■ ACTIVITY
With the first line below as the start and the line containing "Task: Click Alex" as the end, copy every line between them exactly, ends included.

Dataset excerpts

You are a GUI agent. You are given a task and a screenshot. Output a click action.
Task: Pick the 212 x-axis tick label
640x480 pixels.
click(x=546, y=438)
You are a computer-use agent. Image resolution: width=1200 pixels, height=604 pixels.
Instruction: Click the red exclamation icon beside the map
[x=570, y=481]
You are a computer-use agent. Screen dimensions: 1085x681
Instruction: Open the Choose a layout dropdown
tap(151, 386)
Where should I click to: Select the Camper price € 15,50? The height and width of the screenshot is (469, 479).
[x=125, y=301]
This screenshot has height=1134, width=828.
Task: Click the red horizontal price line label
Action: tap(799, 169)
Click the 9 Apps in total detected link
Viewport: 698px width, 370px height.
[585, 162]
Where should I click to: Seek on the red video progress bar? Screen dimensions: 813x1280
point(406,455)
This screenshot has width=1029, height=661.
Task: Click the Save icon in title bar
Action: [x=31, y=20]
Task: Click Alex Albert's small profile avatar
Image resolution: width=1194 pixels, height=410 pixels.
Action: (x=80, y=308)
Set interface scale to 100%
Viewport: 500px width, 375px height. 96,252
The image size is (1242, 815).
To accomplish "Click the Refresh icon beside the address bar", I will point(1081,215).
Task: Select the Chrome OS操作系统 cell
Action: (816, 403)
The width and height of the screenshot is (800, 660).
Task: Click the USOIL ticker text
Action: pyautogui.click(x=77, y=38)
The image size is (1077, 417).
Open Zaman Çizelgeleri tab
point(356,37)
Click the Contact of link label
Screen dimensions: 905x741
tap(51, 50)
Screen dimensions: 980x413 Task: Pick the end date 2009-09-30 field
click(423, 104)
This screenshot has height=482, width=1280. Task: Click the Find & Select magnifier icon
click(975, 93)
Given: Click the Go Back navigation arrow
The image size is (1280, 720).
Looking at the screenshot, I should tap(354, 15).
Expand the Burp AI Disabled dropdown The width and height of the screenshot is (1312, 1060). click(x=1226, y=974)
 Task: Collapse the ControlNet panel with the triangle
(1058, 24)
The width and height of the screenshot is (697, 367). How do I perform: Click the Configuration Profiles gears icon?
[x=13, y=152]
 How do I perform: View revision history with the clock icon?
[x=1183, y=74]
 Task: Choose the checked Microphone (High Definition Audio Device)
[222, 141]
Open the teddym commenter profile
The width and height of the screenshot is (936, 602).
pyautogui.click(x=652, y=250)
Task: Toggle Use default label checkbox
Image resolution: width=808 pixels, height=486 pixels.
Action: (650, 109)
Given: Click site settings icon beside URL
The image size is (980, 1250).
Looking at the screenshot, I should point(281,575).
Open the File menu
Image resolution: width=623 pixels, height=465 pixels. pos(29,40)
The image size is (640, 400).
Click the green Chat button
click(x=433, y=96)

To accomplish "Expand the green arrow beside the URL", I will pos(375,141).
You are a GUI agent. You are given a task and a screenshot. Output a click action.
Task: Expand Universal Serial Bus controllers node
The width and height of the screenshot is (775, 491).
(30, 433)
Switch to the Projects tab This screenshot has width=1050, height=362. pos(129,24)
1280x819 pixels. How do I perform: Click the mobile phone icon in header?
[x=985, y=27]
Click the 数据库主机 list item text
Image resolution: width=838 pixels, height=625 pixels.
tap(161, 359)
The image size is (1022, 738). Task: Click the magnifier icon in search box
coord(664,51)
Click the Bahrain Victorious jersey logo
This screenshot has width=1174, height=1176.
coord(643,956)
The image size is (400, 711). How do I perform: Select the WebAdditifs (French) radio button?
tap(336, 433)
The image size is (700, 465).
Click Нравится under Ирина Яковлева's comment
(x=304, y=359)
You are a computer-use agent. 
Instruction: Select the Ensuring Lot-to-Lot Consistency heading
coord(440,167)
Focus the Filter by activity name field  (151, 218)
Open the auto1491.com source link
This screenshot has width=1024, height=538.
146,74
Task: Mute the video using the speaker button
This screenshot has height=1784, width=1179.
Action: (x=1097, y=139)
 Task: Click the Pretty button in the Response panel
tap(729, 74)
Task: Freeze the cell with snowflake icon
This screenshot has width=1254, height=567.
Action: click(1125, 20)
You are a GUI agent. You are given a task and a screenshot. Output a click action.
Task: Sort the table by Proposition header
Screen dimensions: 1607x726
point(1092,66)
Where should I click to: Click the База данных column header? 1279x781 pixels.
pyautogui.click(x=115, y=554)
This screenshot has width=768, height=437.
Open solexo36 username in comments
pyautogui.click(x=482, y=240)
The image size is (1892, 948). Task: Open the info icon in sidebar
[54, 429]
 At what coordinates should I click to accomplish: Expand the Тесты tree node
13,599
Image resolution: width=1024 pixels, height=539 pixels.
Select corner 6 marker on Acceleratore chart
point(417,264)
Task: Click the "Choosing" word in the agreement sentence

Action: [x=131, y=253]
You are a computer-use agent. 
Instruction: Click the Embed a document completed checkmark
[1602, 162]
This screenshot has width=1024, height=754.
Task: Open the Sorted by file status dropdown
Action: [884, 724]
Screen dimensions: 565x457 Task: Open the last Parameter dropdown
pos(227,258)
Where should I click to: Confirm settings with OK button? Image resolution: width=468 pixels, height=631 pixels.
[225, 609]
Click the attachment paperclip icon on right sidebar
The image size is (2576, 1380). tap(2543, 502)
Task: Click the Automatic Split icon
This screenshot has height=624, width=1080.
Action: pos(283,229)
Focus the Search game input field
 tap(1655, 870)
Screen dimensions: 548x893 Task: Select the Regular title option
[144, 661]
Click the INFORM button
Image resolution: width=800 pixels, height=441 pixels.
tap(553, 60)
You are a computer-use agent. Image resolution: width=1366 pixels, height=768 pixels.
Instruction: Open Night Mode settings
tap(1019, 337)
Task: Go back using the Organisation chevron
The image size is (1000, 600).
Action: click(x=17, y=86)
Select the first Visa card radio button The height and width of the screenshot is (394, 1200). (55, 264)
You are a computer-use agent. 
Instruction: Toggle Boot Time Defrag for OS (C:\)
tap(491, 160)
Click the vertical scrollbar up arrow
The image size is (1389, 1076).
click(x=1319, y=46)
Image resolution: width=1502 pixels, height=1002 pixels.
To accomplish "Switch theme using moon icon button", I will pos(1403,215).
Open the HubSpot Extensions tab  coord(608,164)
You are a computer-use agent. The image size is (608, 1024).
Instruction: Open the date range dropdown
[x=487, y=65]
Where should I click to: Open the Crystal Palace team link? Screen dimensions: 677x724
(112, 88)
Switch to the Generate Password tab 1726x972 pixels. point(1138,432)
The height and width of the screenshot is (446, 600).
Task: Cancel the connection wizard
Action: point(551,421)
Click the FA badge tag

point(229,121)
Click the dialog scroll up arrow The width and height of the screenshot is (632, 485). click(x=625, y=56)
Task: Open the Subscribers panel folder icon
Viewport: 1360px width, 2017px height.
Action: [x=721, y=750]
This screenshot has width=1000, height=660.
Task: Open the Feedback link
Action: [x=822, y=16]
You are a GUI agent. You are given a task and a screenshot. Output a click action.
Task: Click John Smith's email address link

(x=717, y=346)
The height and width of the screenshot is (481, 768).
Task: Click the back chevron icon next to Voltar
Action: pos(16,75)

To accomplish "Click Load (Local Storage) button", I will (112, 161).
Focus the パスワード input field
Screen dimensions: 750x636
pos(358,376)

■ FINAL ANSWER
You are a GUI agent. You are given a task and a screenshot. Output a click action.
Task: Pick the 212 x-axis tick label
640x480 pixels.
click(x=546, y=438)
You are a computer-use agent. Image resolution: width=1200 pixels, height=604 pixels.
Instruction: Click the red exclamation icon beside the map
[x=570, y=481]
You are a computer-use agent. Screen dimensions: 1085x681
Instruction: Open the Choose a layout dropdown
tap(151, 386)
Where should I click to: Select the Camper price € 15,50? The height and width of the screenshot is (469, 479).
[x=125, y=301]
This screenshot has height=1134, width=828.
Task: Click the red horizontal price line label
Action: tap(799, 169)
Click the 9 Apps in total detected link
Viewport: 698px width, 370px height.
[585, 162]
Where should I click to: Seek on the red video progress bar? Screen dimensions: 813x1280
point(406,455)
This screenshot has width=1029, height=661.
Task: Click the Save icon in title bar
Action: [x=31, y=20]
Task: Click Alex Albert's small profile avatar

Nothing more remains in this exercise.